What the exercise asks:
How many lines of the material below contain the string "coordinates", matching case exactly? Reply with the number only.

* Start *

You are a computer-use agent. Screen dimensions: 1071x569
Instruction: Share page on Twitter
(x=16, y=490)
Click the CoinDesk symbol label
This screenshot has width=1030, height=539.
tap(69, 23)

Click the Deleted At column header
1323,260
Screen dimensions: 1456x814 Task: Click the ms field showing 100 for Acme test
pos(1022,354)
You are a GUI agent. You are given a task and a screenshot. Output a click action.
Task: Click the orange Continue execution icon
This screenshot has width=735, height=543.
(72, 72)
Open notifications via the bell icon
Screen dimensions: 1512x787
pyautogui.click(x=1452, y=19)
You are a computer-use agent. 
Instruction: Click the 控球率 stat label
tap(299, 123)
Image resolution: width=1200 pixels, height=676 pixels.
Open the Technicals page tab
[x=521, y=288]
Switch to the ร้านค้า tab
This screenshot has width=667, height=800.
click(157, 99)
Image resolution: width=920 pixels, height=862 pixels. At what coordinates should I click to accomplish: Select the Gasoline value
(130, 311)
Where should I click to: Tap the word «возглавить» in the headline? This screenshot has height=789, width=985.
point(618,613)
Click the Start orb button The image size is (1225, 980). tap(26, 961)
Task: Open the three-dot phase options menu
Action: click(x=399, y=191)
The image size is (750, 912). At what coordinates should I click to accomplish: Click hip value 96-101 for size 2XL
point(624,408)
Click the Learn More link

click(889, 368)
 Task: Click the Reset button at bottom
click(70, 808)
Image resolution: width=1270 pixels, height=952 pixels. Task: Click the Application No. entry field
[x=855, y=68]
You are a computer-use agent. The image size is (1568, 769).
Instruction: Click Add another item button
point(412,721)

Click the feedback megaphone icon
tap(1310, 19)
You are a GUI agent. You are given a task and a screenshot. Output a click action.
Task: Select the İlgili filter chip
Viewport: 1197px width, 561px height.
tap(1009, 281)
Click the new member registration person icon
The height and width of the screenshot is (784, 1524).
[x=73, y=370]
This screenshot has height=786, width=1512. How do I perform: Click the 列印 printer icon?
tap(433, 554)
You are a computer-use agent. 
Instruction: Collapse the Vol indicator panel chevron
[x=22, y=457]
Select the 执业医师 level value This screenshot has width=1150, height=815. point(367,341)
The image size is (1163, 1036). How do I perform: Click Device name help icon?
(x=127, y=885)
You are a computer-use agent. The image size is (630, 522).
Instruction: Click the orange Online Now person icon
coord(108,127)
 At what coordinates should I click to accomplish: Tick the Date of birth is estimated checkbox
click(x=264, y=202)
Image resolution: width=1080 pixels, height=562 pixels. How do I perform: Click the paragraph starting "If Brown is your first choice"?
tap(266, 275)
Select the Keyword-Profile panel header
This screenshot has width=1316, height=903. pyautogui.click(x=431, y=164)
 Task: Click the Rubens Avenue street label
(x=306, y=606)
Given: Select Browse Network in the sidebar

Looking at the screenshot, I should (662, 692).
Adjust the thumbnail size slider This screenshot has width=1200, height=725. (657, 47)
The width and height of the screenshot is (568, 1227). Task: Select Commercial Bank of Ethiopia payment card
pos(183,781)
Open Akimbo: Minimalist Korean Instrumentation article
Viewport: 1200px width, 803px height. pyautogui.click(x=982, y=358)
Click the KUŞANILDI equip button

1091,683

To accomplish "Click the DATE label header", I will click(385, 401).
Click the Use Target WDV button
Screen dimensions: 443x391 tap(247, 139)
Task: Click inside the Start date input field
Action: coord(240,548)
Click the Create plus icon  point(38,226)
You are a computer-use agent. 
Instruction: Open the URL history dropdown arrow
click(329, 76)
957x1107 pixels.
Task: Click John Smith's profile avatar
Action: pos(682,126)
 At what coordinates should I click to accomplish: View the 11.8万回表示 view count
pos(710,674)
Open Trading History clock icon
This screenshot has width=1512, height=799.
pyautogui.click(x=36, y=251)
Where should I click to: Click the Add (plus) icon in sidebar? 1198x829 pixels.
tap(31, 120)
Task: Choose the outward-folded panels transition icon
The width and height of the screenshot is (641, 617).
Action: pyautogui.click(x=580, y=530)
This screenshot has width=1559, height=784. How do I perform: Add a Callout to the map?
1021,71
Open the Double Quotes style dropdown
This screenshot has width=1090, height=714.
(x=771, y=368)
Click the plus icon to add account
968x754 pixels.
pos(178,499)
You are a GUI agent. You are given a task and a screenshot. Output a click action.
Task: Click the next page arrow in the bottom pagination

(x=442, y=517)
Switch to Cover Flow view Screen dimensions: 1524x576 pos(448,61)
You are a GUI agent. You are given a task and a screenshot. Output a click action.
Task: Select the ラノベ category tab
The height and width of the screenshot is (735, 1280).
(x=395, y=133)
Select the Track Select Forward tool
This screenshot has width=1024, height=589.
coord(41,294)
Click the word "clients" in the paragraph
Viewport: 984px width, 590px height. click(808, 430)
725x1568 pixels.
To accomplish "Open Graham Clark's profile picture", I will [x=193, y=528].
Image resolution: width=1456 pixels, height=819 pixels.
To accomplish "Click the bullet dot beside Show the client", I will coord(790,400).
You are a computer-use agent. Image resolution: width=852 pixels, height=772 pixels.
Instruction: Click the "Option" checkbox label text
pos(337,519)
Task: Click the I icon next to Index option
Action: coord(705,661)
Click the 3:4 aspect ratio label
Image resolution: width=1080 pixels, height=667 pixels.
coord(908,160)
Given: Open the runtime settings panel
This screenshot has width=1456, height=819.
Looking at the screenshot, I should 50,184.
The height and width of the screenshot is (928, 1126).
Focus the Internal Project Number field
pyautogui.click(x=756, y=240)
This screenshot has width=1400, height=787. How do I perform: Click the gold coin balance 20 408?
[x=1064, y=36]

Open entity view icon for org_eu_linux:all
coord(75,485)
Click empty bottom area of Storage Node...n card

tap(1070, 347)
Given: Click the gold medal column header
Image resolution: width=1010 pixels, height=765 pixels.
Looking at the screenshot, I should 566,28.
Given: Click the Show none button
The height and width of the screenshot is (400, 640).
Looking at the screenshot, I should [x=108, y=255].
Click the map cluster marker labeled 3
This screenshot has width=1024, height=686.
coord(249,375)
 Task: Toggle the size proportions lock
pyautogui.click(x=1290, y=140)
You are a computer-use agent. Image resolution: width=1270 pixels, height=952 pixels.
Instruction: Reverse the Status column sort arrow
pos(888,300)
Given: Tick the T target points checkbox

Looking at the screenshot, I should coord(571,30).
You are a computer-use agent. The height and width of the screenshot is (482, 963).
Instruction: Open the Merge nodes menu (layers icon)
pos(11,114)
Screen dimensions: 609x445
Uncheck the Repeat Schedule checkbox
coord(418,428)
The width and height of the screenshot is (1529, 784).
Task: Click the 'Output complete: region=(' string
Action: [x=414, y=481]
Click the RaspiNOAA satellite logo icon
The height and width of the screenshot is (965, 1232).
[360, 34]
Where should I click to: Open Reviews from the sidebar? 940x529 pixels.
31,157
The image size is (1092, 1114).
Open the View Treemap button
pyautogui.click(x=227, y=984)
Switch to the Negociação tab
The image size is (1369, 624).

* End *

Solution to the problem:
4